SCHWAB v. E*TRADE FIN. CORPORATION

United States Court of Appeals, Second Circuit (2018)

Facts

Issue

Holding — Per Curiam

Rule

Reasoning

Deep Dive: How the Court Reached Its Decision

Background on the Case

In the case of Schwab v. E*Trade Fin. Corp., the plaintiff, Craig L. Schwab, represented a putative class in alleging that E*TRADE Financial Corporation and its affiliates violated securities laws. Schwab claimed that E*TRADE failed to fulfill its duty of best execution by prioritizing its revenue over clients' interests when routing orders to trading venues. This alleged misconduct occurred between July 12, 2011, and July 22, 2016, and was brought under Sections 10(b) and 20(a) of the Securities and Exchange Act of 1934, along with Rule 10b-5. The district court dismissed Schwab's complaint, citing a failure to adequately state a claim, prompting Schwab to appeal to the U.S. Court of Appeals for the Second Circuit.

Legal Standards for Securities Fraud

To establish a claim under Section 10(b) and Rule 10b-5 of the Securities and Exchange Act, a plaintiff must demonstrate several elements: a material misrepresentation or omission by the defendant, scienter (intent or knowledge of wrongdoing), a connection with the purchase or sale of a security, reliance on the misrepresentation or omission, economic loss, and loss causation. The court emphasized that reliance is a crucial element because it establishes the link between the defendant's conduct and the plaintiff's injury. The Private Securities Litigation Reform Act (PSLRA) and Federal Rule of Civil Procedure 9(b) impose heightened pleading standards for securities fraud cases, requiring plaintiffs to specify the misleading statements and reasons why they are misleading.

Discussion of Reliance

The court focused on whether Schwab adequately pleaded reliance, a necessary component for his Section 10(b) claim. Reliance can be shown in three ways: traditional reliance, the Basic presumption of reliance, or the Affiliated Ute presumption. Traditional reliance requires the plaintiff to have been aware of and acted upon a specific misrepresentation. The Basic presumption applies when material misrepresentations are made in an efficient market. The Affiliated Ute presumption is invoked primarily in omission cases, where proving reliance is otherwise difficult. The court found that Schwab's case involved misrepresentations rather than omissions, disqualifying him from the Affiliated Ute presumption.

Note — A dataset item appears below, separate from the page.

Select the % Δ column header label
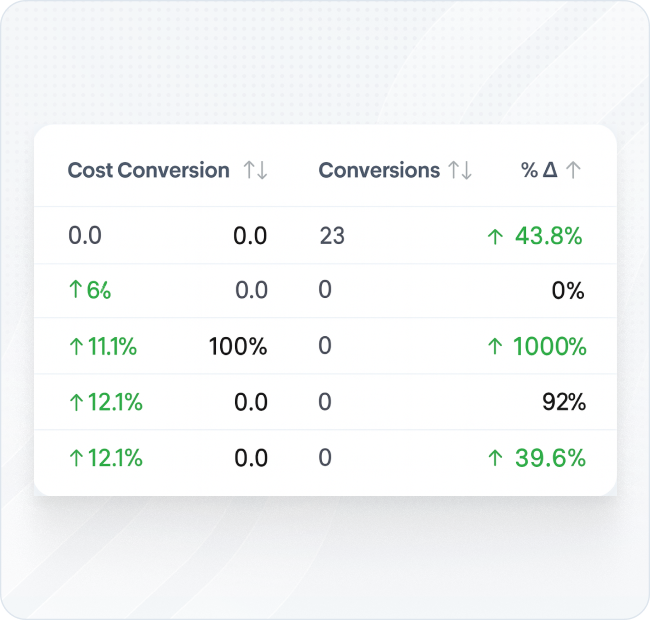This screenshot has width=650, height=620. point(539,171)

Analysis of Misrepresentation vs. Omission

The court compared Schwab's claims to those in the case of Waggoner v. Barclays PLC, where the plaintiffs alleged misrepresentations about safety in a trading system. The Waggoner court determined that the claims were about misrepresentations, not omissions, because the alleged omissions were simply the converse of the misrepresentations. Similarly, Schwab alleged that E*TRADE made affirmative statements about complying with the duty of best execution but omitted the truth about its practices. The court found this argument to be the inverse of a misrepresentation claim, making the Affiliated Ute presumption inappropriate. Schwab's case was deemed primarily about misrepresentations, not omissions.

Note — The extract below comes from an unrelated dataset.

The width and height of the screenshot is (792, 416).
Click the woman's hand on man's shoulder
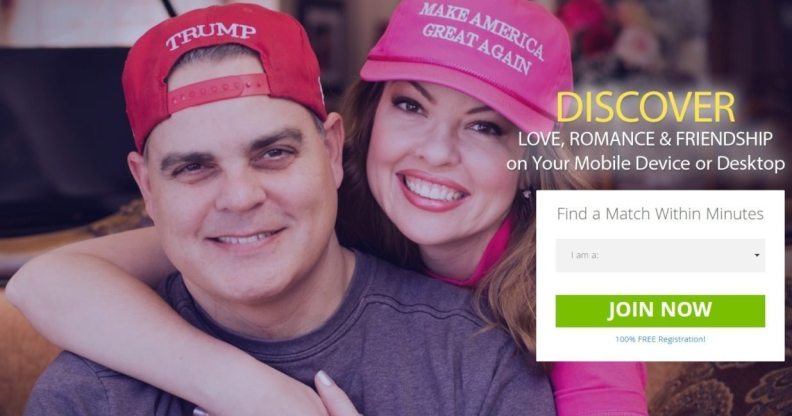331,395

Conclusion on the Inapplicability of Affiliated Ute

The court concluded that because E*TRADE made numerous affirmative statements during the class period, Schwab's reliance on the Affiliated Ute presumption was misplaced. The presence of these statements meant that proving reliance was not practically impossible, negating the need for the presumption. As Schwab failed to adequately plead reliance, a key requirement for his Section 10(b) claim, the court affirmed the district court's dismissal of the claim. Consequently, without a primary violation, Schwab's Section 20(a) claim for control person liability also failed. The court affirmed the district court's judgment, dismissing the claims in their entirety.